Penulis: Robbyan Abel Ramdhon | Editor: Sirtupillaili
Laporan Wartawan Tribunlombok.com, Robbyan Abel Ramdhon
TRIBUNLOMBOK.COM, LOMBOK BARAT - Wacana penundaan Pemilu 2024 masih menjadi diskusi hangat setelah Ketua Umum Partai Kebangkitan Bangsa (PKB) Muhaimin Iskandar melontarkan pendapatnya.
Cak Imin mengusulkan agar pesta demokrasi lima tahunan tersebut ditunda selama satu atau dua tahun.
Menanggapi wacana tersebut, Ketua DPW PKS NTB Yek Agil Al Haddar tidak setuju dengan wacana penundaan Pemilu 2024.
Ia mengatakan, kehidupan berdemokrasi di Indonesia harus terus berjalan.
Secara pribadi menyatakan menolak wacana penundaan pesta demokrasi tersebut.
"Apa yang menjadi amanah konstitusi kita harus dilaksanakan, regenerasi kepemimpinan nasional yang sehat mari kita lakukan," katanya, pada TribunLombok.com, Selasa, 1 Maret 2022.
Baca juga: Polemik Penundaan Pemilu 2024 dan Kegelisahaan Segelintar Orang di Lingkaran Jokowi
Penundaan pemilu, kata Agil, hanya mungkin dilakukan jika didahului amendemen UUD 1945.
"Sementara itu, pengambilan keputusan dalam proses amandemen kan juga tidak mudah," tegasnya.
Apabila wacana tersebut tidak didukung dengan amandemen, maka penundaan pemilu menjadi tidak sesuai dengan tata aturan hukum atau inkonstitusional.
Baca juga: Jusuf Kalla: Penundaan Pemilu Melanggar Konstitusi
Terpisah, Dosen Sosiologi Universitas Mataram Doktor Saipul Hamdi menilai, penundaan pemilu berpotensi menjadi sejarah buruk bagi Indonesia.

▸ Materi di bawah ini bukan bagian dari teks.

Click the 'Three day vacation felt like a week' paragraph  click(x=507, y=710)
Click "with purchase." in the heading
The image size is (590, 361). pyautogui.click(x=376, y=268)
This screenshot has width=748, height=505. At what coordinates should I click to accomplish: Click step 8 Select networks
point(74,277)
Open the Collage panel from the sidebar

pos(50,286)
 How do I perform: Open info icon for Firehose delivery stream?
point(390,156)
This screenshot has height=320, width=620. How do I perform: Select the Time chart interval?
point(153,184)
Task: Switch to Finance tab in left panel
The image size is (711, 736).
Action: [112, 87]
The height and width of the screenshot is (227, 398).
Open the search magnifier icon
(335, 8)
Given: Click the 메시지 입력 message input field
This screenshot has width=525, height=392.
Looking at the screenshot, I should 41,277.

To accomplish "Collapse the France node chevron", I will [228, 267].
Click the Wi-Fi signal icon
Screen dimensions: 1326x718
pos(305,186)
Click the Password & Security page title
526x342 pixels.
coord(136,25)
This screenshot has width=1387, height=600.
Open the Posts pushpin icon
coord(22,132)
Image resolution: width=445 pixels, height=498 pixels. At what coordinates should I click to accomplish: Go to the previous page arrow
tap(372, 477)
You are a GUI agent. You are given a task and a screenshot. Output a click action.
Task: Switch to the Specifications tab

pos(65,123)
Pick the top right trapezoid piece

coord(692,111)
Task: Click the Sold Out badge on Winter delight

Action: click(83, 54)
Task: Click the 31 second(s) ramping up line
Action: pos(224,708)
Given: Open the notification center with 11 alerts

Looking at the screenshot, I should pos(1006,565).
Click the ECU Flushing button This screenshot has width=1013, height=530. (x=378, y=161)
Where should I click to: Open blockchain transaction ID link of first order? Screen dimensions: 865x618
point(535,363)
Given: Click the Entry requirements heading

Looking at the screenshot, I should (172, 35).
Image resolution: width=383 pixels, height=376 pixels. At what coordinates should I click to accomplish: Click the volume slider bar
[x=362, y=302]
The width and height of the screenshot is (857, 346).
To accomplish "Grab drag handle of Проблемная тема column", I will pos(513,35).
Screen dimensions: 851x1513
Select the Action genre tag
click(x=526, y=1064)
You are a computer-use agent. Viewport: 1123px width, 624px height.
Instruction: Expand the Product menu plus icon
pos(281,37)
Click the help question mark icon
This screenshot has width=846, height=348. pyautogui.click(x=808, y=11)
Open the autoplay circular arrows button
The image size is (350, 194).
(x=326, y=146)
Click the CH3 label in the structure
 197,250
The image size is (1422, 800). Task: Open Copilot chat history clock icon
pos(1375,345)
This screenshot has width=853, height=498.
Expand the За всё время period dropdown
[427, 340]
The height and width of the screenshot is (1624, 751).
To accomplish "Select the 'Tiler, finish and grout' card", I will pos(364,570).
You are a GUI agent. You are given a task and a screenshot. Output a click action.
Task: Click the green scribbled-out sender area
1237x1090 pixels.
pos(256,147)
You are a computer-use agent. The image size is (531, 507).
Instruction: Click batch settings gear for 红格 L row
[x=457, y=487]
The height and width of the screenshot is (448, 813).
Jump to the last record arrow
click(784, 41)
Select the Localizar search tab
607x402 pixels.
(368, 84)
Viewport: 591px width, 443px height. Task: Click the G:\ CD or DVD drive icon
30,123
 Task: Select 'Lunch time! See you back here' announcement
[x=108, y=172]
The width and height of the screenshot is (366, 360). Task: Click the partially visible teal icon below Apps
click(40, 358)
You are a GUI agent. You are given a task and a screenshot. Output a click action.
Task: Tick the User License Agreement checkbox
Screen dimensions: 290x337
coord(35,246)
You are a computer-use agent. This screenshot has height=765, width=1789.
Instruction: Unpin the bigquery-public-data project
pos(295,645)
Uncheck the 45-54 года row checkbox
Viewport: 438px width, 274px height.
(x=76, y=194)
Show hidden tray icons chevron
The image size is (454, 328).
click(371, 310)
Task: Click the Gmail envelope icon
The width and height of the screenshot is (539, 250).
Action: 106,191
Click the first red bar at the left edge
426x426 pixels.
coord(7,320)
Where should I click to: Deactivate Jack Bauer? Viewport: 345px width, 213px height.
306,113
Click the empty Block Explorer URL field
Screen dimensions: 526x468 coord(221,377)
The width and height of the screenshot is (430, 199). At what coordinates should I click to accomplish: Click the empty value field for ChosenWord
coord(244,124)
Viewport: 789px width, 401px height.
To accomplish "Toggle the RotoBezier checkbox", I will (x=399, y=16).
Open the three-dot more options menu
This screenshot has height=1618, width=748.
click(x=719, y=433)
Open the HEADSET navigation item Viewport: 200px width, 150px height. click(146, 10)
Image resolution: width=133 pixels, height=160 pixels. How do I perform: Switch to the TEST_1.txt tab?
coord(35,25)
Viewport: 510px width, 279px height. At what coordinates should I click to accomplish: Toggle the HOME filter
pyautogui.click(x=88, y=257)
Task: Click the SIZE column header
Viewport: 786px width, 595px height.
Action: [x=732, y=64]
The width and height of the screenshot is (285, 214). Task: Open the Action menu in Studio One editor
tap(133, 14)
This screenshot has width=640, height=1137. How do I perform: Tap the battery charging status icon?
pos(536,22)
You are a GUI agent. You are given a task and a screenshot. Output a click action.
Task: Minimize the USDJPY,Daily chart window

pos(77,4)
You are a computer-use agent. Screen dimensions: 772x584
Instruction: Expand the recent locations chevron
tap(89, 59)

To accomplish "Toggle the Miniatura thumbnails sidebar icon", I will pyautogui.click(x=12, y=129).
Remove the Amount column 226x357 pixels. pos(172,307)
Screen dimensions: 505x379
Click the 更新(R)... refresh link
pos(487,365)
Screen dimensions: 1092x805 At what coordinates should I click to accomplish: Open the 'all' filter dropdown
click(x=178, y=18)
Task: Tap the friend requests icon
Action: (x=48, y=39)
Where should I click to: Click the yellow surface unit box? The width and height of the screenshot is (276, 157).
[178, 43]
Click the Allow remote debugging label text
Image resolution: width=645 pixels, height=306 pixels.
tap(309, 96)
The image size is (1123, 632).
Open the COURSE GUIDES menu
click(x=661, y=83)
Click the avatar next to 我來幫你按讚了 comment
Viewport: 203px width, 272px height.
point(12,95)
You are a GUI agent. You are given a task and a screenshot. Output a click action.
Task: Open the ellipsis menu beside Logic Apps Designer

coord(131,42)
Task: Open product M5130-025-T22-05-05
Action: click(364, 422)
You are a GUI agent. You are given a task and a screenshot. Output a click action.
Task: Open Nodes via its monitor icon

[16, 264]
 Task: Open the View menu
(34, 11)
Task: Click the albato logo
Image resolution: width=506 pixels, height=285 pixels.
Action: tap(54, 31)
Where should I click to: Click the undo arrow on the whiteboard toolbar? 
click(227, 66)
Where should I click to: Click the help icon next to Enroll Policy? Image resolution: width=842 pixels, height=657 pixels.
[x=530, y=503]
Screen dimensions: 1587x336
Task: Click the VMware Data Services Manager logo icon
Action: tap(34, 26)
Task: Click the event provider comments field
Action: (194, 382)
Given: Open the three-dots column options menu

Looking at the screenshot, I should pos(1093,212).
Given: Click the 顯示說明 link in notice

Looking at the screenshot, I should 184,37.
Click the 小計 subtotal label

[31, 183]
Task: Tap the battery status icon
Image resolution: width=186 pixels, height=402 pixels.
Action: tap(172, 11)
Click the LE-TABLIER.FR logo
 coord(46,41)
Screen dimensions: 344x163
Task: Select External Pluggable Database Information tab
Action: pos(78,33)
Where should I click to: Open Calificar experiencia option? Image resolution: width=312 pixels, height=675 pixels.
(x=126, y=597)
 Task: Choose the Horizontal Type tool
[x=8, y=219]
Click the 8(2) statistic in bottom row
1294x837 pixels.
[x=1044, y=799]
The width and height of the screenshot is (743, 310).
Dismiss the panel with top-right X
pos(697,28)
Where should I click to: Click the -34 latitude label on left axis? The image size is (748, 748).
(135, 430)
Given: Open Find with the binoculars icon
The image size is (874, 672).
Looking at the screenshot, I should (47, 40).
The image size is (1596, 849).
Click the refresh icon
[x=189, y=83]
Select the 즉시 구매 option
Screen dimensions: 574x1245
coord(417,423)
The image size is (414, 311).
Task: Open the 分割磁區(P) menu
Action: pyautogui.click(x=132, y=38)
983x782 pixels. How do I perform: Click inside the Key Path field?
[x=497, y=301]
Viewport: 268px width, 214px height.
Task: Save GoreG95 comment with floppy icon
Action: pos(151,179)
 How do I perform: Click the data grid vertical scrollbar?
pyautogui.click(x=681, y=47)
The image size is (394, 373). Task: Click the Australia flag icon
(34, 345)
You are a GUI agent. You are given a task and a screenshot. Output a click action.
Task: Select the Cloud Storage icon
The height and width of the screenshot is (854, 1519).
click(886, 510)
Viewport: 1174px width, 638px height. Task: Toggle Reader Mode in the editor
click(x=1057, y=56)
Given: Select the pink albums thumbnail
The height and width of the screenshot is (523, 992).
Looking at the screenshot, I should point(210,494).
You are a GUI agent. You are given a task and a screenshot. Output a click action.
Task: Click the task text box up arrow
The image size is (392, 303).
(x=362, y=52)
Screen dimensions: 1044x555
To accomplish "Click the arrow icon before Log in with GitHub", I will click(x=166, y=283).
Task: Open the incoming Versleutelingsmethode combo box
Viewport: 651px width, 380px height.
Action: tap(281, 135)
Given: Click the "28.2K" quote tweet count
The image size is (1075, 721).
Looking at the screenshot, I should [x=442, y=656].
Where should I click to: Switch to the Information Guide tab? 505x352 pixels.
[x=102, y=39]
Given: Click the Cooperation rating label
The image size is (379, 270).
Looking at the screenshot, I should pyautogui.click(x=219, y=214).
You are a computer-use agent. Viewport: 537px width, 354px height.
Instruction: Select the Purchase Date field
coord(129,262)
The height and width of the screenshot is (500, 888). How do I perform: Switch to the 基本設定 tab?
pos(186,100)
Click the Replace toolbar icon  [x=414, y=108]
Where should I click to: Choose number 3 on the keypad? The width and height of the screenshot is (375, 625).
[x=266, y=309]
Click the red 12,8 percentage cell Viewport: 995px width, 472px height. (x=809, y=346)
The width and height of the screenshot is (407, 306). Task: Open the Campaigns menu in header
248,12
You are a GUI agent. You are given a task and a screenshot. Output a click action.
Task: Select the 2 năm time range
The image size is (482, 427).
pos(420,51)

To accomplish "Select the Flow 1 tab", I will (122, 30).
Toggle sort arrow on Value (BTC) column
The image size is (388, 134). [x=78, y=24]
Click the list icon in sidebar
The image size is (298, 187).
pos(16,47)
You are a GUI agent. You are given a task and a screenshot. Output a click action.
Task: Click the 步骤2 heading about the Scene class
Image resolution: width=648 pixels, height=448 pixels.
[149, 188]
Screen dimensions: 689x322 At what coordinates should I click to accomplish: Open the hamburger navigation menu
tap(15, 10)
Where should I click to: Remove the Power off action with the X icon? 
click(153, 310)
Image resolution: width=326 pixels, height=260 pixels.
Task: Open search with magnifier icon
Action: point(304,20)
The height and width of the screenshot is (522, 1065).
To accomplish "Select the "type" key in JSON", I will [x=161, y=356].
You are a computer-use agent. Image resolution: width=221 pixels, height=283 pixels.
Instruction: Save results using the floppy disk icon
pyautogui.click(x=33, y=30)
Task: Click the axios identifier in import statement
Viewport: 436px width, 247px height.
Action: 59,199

"Kecuali ada konflik politik, pengambilan kekuasaan secara paksa atau pemberontakan, mungkin bisalah (menunda pemilu)," katanya, Selasa, 1 Maret 2022.
Ia menilai, penundaan ini hanya akan memiliki dampak negatif pada konteks demokrasi, tetapi tidak untuk konteks sosial.
"Seandainya ada presiden baru pun, kita tidak bisa berharap banyak juga," ujarnya.
Kepala Editor Pusat Studi Islamic Culture and Society (ICS) ini berpendapat, daripada menunda pemilu, lebih baik mengusulkan Presiden Joko Widodo melanjutkan kepemimpinannya hingga tiga priode.